### Required action
Reproduce nothing but the lines from the one with "Task: Click the Copy icon in clipboard group" down to the last line of the data below.

Content starts

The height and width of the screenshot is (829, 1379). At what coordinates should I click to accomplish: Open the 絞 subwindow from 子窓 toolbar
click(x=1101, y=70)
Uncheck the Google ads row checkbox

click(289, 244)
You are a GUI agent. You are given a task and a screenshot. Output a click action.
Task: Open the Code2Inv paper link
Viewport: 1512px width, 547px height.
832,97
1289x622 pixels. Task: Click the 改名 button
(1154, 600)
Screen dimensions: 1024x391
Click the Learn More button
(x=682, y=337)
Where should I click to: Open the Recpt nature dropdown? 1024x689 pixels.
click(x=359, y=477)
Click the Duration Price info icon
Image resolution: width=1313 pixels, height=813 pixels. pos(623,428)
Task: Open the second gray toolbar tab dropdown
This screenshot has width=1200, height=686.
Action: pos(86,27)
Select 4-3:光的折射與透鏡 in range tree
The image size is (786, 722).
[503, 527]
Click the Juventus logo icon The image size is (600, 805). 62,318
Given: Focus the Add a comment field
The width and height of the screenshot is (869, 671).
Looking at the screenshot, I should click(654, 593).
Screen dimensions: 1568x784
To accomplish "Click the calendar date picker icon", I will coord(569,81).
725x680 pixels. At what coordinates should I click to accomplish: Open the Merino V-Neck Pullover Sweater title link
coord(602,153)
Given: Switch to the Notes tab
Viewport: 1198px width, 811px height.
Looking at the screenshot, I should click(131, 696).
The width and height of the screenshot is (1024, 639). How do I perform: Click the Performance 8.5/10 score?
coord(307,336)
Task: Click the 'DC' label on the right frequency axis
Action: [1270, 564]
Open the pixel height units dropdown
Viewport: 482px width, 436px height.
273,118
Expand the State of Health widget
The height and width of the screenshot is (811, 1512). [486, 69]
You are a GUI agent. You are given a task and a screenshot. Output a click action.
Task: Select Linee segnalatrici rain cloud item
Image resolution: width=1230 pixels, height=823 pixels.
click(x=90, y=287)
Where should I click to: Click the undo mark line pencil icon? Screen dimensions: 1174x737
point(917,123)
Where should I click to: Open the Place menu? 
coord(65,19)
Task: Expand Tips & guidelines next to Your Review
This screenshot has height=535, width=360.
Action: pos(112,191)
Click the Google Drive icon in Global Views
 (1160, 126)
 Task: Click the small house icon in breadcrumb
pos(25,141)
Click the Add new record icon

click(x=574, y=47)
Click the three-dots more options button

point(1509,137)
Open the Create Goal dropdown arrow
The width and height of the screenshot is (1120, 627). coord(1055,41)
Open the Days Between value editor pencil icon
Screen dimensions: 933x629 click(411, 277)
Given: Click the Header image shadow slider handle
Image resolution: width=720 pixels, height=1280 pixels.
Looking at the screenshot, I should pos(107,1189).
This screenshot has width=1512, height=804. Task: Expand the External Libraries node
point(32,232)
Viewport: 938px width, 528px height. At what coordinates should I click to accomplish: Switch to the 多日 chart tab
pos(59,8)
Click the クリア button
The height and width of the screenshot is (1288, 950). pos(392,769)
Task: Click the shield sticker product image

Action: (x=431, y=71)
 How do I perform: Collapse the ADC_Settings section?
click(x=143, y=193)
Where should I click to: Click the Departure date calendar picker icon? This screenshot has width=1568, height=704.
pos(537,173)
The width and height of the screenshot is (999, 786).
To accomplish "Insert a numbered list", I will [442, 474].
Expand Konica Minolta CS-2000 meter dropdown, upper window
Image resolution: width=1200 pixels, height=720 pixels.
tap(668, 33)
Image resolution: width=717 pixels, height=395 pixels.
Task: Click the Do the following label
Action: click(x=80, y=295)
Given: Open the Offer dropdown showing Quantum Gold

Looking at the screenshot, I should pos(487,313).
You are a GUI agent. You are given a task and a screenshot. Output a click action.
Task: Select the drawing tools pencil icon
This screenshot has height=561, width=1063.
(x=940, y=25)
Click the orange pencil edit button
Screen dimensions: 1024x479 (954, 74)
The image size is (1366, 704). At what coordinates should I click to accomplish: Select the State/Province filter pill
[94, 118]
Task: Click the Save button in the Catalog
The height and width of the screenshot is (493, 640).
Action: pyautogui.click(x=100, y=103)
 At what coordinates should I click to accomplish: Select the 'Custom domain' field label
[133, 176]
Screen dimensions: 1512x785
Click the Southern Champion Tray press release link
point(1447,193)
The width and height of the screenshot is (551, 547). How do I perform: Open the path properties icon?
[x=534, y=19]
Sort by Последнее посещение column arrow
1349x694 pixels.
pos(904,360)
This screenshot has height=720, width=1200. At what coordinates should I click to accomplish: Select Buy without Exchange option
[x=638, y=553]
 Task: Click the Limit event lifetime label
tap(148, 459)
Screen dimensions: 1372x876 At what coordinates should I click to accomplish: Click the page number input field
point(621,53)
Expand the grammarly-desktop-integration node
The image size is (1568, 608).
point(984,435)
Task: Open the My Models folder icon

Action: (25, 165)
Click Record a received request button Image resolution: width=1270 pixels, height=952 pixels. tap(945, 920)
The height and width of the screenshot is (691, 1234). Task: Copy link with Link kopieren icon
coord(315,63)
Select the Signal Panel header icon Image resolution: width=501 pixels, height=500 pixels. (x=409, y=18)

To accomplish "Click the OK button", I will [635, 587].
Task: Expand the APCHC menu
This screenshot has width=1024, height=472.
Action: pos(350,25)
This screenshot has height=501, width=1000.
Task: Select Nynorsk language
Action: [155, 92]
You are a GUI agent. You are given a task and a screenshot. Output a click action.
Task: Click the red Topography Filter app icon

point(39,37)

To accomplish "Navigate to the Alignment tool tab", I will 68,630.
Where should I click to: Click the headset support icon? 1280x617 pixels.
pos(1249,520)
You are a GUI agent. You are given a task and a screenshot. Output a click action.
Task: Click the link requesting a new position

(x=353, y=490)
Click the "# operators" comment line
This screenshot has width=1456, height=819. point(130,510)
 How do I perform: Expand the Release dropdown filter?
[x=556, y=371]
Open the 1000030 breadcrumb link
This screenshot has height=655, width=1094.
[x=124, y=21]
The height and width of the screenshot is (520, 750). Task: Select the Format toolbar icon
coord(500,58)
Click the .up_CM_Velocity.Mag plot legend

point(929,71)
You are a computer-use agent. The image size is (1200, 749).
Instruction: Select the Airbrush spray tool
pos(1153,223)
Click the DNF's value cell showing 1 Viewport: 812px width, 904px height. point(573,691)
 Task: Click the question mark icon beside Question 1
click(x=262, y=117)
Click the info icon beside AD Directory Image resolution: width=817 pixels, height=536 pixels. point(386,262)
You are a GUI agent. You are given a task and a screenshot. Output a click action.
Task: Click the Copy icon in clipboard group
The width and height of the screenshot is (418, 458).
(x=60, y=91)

Content ends

### Result of this exercise
Task: Click the Copy icon in clipboard group
The width and height of the screenshot is (418, 458).
(x=60, y=91)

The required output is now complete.